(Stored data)
------------------------

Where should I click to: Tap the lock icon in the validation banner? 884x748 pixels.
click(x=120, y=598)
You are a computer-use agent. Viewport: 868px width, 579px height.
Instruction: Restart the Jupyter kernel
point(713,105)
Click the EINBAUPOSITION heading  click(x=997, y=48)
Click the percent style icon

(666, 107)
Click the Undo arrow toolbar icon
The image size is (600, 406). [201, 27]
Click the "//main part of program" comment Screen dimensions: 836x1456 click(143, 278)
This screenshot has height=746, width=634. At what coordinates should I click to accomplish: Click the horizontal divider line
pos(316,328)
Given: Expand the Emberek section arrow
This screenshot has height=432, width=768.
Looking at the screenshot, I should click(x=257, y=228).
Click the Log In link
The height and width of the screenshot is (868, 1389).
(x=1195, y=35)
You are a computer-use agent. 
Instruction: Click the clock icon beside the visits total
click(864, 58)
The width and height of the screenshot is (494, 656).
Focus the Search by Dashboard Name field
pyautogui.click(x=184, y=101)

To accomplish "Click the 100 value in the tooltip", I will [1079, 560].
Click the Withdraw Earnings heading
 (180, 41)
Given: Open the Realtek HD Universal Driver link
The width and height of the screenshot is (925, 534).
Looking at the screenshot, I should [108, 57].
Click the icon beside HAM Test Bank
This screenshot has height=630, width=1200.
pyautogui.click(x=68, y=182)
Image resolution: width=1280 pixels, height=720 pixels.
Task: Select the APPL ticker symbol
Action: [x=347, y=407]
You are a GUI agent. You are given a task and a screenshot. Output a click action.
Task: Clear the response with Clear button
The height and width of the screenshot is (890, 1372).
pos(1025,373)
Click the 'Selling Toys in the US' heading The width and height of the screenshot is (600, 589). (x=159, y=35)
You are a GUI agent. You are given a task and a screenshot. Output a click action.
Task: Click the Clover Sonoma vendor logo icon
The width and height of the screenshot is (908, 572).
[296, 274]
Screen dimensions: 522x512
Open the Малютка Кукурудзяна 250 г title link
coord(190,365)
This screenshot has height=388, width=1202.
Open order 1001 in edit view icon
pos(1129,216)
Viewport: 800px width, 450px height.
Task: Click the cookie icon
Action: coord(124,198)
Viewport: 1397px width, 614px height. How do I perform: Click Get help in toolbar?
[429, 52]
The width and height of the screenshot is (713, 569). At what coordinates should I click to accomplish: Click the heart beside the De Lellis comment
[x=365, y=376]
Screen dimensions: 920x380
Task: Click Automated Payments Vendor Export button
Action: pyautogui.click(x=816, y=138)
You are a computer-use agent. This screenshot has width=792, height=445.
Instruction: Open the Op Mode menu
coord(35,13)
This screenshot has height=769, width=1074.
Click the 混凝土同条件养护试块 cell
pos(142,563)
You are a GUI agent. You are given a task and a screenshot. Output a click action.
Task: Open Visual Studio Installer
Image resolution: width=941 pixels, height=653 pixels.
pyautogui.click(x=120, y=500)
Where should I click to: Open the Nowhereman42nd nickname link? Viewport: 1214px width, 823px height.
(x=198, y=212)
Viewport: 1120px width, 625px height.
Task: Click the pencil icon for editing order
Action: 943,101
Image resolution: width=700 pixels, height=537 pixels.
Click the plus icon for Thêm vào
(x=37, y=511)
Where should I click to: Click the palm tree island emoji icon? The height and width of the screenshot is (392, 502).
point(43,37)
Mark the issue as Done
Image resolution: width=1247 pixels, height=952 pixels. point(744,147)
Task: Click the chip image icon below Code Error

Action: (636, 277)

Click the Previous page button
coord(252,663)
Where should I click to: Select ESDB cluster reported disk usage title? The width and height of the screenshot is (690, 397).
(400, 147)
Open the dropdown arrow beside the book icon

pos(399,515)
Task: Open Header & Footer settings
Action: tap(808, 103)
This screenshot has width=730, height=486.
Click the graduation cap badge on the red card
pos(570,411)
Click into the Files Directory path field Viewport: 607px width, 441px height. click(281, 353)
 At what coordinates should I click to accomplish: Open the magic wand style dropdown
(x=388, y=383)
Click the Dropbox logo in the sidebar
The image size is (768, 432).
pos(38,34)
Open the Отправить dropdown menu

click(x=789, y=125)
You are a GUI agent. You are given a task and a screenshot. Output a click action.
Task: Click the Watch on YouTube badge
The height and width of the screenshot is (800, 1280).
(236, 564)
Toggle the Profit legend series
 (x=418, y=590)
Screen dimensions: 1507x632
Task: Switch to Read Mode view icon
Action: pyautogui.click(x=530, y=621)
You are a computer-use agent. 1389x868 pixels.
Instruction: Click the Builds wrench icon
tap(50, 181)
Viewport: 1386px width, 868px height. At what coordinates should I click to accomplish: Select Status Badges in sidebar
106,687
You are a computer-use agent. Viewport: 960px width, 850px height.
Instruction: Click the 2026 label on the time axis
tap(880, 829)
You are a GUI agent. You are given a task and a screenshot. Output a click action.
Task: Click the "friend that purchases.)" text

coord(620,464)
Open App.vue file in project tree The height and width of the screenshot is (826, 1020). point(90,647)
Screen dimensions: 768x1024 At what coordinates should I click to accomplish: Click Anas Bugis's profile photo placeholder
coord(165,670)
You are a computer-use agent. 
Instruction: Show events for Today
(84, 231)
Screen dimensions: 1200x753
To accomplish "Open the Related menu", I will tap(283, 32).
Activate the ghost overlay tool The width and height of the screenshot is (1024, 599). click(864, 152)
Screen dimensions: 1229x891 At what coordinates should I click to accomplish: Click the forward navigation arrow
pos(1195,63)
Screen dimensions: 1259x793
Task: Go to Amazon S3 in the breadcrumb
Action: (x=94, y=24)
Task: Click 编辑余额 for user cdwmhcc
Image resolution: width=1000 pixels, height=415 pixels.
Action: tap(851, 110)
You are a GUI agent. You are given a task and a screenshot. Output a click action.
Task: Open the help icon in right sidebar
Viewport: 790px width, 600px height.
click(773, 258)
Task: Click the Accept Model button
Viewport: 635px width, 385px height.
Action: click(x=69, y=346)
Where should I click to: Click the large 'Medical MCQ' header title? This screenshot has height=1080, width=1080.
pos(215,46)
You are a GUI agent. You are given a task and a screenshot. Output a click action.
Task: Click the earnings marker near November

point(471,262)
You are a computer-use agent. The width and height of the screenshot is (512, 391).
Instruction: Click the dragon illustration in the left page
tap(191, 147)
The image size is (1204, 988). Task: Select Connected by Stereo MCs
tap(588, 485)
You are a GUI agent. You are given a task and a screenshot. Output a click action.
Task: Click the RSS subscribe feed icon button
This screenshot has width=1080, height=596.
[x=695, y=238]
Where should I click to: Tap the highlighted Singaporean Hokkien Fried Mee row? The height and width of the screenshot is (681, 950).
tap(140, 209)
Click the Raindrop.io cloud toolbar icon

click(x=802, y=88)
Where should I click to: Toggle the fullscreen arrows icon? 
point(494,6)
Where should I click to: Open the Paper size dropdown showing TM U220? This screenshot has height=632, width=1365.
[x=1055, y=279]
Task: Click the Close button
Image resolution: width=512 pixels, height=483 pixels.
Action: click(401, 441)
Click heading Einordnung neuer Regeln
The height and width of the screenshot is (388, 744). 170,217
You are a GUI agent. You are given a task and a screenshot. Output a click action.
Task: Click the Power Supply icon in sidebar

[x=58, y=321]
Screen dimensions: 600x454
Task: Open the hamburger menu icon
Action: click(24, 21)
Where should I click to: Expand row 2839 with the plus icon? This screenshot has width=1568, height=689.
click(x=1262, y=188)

------------------------

Of the entries above, transcribe exactly those lines that fall between the line containing "Instruction: Click the 2026" and the line containing "Open App.vue file", together with those two lines.

(EXPECTED OUTPUT)
Instruction: Click the 2026 label on the time axis
tap(880, 829)
You are a GUI agent. You are given a task and a screenshot. Output a click action.
Task: Click the "friend that purchases.)" text

coord(620,464)
Open App.vue file in project tree The height and width of the screenshot is (826, 1020). point(90,647)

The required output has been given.